I am interested in sending data from a Web app (running in Xojo Cloud) via a Shell, to a Console app also running in the same cloud.
I use the shell arguments to send a private key to the Console app, and I would prefer that the key not be written to disk during the transfer.
Does a disk write happen at the time ? e.g. in the same way as IPC sockets work ? or is it achieved in memory ?
Regards,
Tony Barry
Sydney, Australia
I need to check with another engineer to verify my thoughts on this, but I would point out that Xojo Cloud servers are single-tenant servers so if the data were being written to disk, the only people that would have access would be the Xojo Cloud admins or someone who hacked the server. If it’s the latter, you’ve got bigger problems.

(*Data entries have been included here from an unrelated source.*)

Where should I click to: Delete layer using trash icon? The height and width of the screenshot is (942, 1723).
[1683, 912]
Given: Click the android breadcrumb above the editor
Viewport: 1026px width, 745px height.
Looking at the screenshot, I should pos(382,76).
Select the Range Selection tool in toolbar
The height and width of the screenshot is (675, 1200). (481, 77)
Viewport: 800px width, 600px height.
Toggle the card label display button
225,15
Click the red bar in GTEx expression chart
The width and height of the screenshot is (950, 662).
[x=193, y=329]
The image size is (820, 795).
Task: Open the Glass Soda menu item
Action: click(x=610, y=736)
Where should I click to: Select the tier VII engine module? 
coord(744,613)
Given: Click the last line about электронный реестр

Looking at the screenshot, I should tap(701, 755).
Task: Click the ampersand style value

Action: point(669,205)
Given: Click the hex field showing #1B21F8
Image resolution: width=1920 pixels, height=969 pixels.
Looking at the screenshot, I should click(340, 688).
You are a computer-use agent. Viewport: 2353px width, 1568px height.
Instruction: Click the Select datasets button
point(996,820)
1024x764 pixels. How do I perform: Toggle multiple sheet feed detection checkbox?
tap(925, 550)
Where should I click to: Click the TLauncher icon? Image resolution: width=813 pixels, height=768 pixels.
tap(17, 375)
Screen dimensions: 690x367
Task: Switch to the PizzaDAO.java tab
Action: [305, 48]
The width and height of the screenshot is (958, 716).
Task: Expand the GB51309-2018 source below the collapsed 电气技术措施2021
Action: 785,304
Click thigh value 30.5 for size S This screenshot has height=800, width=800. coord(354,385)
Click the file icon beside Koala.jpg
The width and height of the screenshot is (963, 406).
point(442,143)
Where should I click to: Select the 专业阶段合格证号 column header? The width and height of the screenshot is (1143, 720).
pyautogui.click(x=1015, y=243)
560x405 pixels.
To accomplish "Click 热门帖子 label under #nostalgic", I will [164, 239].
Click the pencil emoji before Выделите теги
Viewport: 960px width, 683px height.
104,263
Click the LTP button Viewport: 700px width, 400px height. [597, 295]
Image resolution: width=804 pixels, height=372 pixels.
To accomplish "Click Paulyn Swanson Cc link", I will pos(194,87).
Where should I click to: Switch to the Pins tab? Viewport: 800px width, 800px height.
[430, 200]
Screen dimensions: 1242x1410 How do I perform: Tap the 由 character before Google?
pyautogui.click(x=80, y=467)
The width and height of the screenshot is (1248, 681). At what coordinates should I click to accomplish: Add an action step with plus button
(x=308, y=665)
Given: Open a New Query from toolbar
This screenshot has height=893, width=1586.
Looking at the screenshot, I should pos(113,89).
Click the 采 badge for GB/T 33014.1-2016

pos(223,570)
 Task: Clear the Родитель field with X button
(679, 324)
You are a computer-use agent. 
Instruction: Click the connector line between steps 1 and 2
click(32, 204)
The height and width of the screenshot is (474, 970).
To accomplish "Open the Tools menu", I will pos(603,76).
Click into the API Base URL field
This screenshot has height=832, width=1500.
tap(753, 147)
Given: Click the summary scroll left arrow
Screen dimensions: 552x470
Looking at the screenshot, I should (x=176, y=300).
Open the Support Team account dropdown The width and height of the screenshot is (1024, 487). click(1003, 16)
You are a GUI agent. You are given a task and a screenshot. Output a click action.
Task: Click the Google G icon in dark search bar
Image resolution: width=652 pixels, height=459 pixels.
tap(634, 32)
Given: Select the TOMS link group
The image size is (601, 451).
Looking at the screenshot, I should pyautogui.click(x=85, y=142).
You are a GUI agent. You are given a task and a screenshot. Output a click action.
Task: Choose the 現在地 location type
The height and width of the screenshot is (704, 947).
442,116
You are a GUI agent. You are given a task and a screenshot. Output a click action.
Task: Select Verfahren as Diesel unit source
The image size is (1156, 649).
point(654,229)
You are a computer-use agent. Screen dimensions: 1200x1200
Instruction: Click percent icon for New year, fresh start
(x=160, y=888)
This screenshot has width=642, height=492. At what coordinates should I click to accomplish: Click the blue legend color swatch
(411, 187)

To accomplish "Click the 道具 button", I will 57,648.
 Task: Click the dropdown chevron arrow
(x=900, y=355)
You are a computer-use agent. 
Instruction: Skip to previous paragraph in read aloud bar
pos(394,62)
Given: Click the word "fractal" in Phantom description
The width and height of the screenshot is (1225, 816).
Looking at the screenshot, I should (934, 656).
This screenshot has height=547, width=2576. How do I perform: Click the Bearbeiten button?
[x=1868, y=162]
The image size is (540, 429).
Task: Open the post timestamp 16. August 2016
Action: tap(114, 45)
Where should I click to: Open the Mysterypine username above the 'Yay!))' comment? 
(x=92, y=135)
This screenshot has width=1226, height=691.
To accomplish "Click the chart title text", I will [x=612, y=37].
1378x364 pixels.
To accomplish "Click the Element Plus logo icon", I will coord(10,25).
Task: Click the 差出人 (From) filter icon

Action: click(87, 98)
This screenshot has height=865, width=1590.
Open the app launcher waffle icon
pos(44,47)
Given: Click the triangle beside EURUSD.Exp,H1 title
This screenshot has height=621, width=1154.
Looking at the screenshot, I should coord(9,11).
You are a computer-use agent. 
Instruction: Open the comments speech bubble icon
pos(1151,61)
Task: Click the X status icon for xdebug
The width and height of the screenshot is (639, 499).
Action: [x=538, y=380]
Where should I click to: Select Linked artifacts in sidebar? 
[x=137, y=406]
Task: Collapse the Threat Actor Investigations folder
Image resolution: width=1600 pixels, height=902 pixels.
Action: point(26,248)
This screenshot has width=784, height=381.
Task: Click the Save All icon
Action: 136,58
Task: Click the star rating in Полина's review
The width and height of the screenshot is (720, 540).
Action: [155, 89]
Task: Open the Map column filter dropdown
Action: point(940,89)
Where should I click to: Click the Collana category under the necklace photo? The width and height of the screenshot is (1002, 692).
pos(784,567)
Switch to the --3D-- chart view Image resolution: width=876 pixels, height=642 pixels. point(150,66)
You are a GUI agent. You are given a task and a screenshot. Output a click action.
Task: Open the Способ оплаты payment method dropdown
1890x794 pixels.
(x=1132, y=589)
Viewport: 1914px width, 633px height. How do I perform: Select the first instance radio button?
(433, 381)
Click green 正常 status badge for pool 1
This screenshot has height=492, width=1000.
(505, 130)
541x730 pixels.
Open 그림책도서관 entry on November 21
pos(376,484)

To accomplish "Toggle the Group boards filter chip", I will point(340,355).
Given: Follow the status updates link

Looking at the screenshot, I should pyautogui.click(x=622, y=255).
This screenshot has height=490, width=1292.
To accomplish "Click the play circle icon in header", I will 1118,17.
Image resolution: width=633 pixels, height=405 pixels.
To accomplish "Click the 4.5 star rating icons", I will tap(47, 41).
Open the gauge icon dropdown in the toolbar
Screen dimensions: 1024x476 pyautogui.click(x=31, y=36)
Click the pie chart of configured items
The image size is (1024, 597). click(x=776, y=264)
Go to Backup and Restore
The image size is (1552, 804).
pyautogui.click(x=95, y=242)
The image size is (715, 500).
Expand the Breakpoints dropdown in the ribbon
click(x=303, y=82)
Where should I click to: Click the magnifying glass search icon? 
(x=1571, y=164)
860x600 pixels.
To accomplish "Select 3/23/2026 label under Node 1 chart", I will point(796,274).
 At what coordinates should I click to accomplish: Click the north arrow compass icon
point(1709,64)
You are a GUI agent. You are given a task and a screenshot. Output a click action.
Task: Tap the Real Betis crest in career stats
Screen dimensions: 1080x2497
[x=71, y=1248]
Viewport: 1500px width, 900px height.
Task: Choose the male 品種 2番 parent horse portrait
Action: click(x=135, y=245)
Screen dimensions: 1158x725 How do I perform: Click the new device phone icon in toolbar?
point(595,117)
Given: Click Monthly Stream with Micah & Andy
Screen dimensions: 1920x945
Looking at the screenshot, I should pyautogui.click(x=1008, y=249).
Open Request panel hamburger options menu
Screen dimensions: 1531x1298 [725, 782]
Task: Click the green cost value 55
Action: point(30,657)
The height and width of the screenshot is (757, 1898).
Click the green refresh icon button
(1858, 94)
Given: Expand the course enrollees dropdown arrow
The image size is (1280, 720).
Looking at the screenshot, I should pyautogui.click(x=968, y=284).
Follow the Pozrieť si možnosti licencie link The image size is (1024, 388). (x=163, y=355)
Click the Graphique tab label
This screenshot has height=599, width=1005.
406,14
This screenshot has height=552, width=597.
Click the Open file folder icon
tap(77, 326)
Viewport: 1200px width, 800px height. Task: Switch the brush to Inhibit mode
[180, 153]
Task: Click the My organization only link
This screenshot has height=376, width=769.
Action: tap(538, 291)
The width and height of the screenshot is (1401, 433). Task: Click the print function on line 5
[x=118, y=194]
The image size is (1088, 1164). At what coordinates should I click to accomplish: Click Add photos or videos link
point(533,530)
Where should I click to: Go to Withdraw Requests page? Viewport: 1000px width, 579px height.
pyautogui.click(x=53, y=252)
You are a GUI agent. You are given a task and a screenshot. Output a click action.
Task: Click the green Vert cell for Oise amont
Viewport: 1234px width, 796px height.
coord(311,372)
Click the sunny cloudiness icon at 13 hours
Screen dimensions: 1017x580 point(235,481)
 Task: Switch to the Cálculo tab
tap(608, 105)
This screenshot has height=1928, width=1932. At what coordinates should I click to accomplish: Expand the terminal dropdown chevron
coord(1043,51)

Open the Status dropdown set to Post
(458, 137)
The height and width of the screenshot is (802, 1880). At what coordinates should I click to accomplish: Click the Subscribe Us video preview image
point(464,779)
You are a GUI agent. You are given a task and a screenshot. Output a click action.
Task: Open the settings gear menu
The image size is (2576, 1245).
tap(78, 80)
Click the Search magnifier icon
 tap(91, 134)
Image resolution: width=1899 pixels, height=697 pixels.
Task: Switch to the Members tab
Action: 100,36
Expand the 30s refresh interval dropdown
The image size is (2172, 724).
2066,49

It might be worth noting that command line arguments are visible to anyone using task manager (Windows). This might not apply to your situation. But on windows I have one program that passes login information via a command line argument. Not the most secure.
@Neil Burkholder - Tony is using the Shell class to launch his app. Not the command line.
Oops… My ignorance.
Thank you Greg and Neil, and good to know that the Xojo Cloud does not have shared memory spaces. I presume that the hypervisor would likely be able to peer into everything, but then that is a layer above what I can work with.
The main aim in being interested in not writing to disk is simply for security - the important data is always encrypted if it resides on the server’s disk, using asymmetric encryption, and the private (decrypt) key is never written there. At app launch, the app is unable to access any important data until the admin sends the key to the app, which stores the key in memory.
The file uploader is one place where this decrypt key might be written, but the notes indicate that the file will not be written to disk if the uploader cannot write to /tmp … it will reside in memory only. As the key is about 2.3k in length, I believe this is not a burden.
My understanding of the web is that nothing cannot be hacked, and it is simply a matter of time and luck as to when it does happen. I expect that we will get hacked sometime - and so I am working to ensure that nothing that can be stolen can be decrypted.
A very determined and resourceful attacker might be able to hack the hypervisor and perform memory inspection, but this would be (I think) an extreme effort.
The issue I see in the event of hacking is “ransomware” which is best avoided by regular backups.
Regards,
Tony Barry
Sydney, Australia
Something you could do… store the keys in an encrypted SQLite database. Yes they’d be on disk, but it too would be encrypted with a key built into the binaries which could be further obfuscated with code.